### Problem
Copy each line of the data below in which the word "toolbar" can be found.
+++++
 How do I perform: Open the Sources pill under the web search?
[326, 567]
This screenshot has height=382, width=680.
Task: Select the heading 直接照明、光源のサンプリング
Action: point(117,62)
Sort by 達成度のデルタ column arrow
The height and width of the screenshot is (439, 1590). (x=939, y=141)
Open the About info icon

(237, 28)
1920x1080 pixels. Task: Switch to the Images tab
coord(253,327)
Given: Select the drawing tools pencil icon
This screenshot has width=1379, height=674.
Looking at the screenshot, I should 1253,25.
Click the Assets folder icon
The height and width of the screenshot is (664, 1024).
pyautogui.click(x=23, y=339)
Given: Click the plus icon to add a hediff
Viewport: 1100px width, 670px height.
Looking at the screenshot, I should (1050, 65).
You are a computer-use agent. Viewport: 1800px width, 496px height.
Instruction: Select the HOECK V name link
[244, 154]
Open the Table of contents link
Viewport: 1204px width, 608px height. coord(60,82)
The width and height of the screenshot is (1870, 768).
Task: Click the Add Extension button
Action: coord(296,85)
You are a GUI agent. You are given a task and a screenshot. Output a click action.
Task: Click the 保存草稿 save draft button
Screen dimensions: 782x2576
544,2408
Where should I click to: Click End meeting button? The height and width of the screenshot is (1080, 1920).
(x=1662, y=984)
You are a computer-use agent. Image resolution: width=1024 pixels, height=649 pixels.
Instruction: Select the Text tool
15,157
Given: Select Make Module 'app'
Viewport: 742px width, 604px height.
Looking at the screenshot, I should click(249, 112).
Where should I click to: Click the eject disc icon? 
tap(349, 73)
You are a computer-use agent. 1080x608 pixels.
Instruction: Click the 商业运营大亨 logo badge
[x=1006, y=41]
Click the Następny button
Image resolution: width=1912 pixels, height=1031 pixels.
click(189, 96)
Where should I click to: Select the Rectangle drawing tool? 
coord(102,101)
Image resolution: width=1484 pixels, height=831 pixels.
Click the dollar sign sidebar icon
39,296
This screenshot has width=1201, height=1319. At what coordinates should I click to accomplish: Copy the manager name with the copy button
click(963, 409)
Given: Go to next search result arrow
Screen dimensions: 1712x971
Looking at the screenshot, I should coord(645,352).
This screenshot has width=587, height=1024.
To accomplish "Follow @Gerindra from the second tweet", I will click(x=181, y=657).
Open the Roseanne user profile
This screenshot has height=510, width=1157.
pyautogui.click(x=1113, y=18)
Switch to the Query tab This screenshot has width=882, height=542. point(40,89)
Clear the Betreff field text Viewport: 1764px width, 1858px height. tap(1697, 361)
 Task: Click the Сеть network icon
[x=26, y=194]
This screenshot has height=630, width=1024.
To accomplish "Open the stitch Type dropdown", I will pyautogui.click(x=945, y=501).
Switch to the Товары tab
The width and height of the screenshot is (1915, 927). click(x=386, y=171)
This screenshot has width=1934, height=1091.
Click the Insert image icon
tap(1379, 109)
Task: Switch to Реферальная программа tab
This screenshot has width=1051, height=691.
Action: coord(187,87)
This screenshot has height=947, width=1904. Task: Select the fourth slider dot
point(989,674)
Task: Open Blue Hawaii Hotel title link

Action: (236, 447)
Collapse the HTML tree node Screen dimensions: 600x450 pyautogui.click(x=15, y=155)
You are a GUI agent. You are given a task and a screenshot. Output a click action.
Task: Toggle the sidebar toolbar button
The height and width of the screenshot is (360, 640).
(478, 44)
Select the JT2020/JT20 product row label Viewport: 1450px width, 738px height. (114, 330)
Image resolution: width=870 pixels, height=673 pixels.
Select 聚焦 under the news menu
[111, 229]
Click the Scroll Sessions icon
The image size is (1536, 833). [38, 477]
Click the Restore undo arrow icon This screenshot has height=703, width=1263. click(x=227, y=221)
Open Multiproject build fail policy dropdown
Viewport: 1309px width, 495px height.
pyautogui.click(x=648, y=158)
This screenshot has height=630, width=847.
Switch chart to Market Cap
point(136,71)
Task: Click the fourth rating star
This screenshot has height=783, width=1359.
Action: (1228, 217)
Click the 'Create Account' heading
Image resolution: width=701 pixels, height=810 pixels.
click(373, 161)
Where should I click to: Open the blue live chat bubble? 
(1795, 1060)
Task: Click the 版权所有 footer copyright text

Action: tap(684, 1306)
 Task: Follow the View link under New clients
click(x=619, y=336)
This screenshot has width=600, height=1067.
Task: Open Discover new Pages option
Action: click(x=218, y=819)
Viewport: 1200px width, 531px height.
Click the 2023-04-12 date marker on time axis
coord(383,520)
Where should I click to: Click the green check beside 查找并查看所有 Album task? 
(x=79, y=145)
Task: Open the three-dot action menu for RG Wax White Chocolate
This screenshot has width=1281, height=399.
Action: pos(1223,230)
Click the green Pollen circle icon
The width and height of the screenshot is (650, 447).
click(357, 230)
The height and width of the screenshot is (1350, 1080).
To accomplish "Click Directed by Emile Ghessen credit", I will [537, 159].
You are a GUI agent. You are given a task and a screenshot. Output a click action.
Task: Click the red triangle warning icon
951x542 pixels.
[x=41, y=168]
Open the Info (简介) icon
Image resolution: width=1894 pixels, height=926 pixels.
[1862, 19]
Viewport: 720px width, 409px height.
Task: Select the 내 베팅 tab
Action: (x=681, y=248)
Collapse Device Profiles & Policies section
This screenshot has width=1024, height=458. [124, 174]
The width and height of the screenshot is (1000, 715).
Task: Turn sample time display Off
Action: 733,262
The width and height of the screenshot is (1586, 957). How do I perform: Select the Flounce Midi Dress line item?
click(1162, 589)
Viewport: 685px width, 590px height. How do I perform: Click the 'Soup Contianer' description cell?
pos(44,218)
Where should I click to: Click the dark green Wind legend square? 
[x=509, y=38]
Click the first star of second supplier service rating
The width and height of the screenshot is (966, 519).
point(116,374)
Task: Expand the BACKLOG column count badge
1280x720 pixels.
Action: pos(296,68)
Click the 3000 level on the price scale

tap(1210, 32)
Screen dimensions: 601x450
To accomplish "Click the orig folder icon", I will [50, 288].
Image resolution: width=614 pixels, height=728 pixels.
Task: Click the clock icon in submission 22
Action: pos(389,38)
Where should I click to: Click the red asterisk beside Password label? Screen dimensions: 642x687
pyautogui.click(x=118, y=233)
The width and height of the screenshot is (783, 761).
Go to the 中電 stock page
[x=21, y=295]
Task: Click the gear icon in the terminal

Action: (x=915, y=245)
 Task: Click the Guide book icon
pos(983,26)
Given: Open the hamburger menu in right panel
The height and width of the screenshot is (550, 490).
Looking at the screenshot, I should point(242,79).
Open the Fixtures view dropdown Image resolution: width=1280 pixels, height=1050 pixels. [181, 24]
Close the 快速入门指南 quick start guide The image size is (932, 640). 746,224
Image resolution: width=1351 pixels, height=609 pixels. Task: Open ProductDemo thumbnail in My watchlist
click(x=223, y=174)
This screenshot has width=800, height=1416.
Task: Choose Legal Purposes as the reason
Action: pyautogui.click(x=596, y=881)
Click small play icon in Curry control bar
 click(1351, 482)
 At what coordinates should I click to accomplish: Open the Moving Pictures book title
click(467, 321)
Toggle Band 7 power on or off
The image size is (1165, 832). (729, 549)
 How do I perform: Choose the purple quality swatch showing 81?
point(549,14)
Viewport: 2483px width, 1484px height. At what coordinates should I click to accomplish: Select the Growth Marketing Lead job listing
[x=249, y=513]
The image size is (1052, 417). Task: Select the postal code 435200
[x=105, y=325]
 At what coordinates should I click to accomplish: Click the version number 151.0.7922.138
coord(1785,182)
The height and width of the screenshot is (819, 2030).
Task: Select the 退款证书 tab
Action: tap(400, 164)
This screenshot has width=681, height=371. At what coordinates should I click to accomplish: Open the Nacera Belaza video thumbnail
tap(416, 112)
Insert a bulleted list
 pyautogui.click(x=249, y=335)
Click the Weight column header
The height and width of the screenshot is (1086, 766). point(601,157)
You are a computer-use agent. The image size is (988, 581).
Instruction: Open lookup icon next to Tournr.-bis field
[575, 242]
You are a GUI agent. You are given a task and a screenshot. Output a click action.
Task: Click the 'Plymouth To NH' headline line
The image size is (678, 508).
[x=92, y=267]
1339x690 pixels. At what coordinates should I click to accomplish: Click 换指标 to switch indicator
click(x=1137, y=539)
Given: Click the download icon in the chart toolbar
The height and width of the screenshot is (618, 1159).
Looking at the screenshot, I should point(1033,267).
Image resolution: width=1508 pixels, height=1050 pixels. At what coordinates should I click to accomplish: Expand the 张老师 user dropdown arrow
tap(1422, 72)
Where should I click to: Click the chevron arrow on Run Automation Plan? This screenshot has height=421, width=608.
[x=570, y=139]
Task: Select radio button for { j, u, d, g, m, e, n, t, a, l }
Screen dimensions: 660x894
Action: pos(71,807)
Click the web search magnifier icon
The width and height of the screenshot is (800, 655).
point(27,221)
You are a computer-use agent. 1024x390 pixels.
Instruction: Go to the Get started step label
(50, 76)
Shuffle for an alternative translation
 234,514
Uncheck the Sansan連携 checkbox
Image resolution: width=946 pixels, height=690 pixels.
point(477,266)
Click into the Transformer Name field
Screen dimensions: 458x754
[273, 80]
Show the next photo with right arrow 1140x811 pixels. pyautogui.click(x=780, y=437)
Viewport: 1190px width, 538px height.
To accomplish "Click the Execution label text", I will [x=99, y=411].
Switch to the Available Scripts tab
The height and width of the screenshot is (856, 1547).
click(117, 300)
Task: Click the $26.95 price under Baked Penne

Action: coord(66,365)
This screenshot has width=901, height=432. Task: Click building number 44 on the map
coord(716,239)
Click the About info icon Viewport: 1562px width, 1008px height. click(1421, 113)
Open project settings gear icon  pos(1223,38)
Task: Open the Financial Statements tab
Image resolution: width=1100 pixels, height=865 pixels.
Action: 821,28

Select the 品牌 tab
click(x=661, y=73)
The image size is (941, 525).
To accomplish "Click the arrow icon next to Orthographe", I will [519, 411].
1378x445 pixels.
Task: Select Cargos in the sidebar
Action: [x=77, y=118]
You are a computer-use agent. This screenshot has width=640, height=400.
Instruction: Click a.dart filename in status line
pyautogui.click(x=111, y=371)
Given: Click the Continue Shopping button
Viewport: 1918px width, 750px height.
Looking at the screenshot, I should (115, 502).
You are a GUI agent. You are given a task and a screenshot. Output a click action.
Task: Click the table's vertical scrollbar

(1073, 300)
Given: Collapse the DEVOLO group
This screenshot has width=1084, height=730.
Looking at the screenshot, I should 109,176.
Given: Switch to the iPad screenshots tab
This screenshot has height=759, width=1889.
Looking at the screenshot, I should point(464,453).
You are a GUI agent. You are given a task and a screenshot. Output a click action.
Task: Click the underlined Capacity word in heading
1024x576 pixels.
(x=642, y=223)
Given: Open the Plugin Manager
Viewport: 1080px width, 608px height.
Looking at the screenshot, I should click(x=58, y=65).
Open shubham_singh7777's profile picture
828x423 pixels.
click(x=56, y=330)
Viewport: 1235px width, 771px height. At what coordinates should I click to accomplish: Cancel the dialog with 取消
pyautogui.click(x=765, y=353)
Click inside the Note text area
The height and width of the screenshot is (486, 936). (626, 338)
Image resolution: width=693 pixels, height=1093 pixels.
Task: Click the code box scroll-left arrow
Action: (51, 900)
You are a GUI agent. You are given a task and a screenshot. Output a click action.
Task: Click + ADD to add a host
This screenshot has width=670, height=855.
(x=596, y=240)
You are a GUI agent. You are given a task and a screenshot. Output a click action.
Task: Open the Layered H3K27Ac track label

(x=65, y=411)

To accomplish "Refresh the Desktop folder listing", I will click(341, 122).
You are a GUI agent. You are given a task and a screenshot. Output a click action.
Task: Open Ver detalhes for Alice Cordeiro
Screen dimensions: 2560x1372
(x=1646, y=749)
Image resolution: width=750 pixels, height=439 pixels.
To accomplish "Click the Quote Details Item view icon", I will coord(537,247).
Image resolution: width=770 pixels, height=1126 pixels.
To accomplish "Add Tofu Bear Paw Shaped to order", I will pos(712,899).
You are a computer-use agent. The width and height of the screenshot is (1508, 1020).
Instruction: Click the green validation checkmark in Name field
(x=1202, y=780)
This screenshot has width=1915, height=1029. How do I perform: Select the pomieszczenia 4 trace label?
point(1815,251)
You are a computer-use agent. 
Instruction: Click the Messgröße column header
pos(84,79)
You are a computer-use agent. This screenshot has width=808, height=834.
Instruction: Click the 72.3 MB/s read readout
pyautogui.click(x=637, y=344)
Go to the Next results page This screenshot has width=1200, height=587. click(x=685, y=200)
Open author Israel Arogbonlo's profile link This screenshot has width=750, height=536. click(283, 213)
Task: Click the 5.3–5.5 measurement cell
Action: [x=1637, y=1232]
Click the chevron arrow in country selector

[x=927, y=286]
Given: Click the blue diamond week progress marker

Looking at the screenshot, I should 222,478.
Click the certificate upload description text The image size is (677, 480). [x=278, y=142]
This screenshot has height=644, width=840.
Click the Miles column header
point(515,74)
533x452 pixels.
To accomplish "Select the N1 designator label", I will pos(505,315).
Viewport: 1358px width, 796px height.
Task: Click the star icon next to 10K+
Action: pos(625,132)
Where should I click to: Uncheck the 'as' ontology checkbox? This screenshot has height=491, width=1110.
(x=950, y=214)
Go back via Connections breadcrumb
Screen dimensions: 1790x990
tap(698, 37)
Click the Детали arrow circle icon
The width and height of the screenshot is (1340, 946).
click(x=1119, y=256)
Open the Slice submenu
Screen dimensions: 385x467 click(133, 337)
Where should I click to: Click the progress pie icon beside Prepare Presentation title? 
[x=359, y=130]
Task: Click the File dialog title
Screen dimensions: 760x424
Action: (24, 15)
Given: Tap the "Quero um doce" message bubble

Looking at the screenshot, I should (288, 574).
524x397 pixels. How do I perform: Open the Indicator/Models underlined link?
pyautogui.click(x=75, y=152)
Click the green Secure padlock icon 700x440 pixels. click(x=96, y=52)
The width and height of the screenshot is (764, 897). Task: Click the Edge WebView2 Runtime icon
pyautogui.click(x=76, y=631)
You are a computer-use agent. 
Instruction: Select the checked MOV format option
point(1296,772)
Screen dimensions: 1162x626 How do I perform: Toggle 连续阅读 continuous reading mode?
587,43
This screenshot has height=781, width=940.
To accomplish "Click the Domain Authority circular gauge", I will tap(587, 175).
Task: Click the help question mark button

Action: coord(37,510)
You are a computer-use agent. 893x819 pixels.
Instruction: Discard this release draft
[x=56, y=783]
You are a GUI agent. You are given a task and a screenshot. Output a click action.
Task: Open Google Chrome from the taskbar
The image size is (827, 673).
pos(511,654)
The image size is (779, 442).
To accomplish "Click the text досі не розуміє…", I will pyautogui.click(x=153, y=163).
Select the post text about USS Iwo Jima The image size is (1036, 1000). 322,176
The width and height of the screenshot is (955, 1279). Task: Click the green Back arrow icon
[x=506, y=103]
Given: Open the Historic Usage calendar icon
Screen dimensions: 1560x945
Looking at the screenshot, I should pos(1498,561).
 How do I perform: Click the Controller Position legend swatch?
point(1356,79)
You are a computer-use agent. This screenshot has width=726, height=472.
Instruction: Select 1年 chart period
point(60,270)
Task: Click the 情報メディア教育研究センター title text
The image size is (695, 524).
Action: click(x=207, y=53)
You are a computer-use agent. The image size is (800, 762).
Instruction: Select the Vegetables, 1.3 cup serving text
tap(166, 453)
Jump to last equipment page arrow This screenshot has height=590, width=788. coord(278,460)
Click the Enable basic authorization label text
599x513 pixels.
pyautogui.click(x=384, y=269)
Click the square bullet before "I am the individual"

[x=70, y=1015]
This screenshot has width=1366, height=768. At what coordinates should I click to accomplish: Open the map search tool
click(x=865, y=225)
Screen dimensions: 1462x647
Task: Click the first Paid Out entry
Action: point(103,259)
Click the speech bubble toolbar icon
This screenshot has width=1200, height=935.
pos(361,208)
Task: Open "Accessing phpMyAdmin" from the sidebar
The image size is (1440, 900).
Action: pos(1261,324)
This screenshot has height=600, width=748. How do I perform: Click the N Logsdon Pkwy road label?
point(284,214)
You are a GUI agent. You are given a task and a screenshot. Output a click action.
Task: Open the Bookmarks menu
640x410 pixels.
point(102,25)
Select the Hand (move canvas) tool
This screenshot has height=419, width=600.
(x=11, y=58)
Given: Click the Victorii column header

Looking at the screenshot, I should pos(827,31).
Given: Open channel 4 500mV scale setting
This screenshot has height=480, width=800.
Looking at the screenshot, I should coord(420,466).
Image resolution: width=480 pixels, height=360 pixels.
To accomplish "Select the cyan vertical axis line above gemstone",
+++++
### Reply to the exercise
Task: Toggle the sidebar toolbar button
Given: Click the download icon in the chart toolbar
Click the speech bubble toolbar icon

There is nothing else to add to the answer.